The next day were were prepared for the cold; I was wearing 5 layers, and we were happy to see blankets in the back of the truck!  It took us a couple of ours to reach the park, though this time in amuch more reliable truck.  On the way we saw cattle and donkeys, and even and elephant and some giraffes.  Our time in the park was amazing.  Even the guide said that we were lucky.  Sometimes, he said, he would take groups on a 5 day safari and they wouldn’t see half as much as we did.  At first though, all way relatively quiet.  We stopped for a spot of breakfast just inside the reserve, and watched a yellow-billed hornbill (banana face!) collecting some seeds. Hornbills have the same mate for life, and the male provides the female and her babies with food while they are nesting.  Our guide told us that for this reason, local women believe that a straying husband should be fed the heart of a hornbill, so that he will absorb some of the bird’s love and commitment.

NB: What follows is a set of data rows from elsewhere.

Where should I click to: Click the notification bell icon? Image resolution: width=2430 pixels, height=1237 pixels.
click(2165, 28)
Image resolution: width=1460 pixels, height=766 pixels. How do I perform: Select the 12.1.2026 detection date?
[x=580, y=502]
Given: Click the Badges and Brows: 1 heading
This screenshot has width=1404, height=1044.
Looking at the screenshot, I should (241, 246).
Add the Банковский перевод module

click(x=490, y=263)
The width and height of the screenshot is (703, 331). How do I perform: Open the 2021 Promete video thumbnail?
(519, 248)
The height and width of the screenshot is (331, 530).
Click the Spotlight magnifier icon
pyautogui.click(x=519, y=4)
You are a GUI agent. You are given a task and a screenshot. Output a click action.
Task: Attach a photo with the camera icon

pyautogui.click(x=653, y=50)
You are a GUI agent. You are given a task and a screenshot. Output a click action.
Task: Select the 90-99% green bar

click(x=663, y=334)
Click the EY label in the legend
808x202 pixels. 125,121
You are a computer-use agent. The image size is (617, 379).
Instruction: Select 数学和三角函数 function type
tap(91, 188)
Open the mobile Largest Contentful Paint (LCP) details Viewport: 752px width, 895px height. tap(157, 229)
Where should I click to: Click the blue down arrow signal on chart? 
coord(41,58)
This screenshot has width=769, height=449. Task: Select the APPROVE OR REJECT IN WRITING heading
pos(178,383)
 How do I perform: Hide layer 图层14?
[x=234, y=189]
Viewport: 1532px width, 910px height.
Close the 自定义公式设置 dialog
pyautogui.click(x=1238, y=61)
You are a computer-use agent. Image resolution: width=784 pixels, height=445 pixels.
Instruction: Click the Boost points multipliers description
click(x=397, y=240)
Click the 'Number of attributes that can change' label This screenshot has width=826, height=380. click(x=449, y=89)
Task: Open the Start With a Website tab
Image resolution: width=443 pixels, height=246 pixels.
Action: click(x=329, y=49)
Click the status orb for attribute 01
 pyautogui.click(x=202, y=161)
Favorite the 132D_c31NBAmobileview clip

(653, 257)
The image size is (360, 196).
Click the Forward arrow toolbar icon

We drove on, seeing plenty of impala, some giraffes, a lone male elephant.  Our guide was a mine of information, telling us how to tell the males from the females, how old they would live to be, what their mating behaviours and social structures were, and other interesting facts. Our guide stopped all the card coming in the opposite direction to ask them what they’d seen, and it soon emerged that a male lion had been seen sleeping.  We soon found him, about 5m from the road, basking under some bushes.  When we drove near he stood up and surveyed us for a moment, then, uninterested, he went back to sleep.  Further down the road, a massive heard of buffalow were quietly grazing.  We felt smug to have seen three of the big five in just one short day.  We stopped to take some photos of the truck.  No sooner were we on the road again than we stopped abruptly.  There, not two meters from the truck, was a female leopard.  She stayed for a matter of seconds, staring straight at us, the she curled up her tail and was gone into the bushes, and although we stayed around (“You can’t let a cat get away so easily” said our guide) we didn’t see her again.  It was amazing and magic that it was so fleeting.  No one had time to get their camera out!

On the way back, we saw dozens and dozens of elephants, a couple of breeding heards, wallowing and drinking in the water, suckling their young, pulling down trees and flapping their ears at us.  A couple of young bulls (they don’t mature until the age of 25, about 10 years after the cows!) trumpeted at us (“Behaviour learnt from the old bulls” our guide said) and one even attempted a little charge once he could see that we were already leaving!  We left the park as the sun was setting, giving beautiful views out across the water, sillouetting the animals as the drank.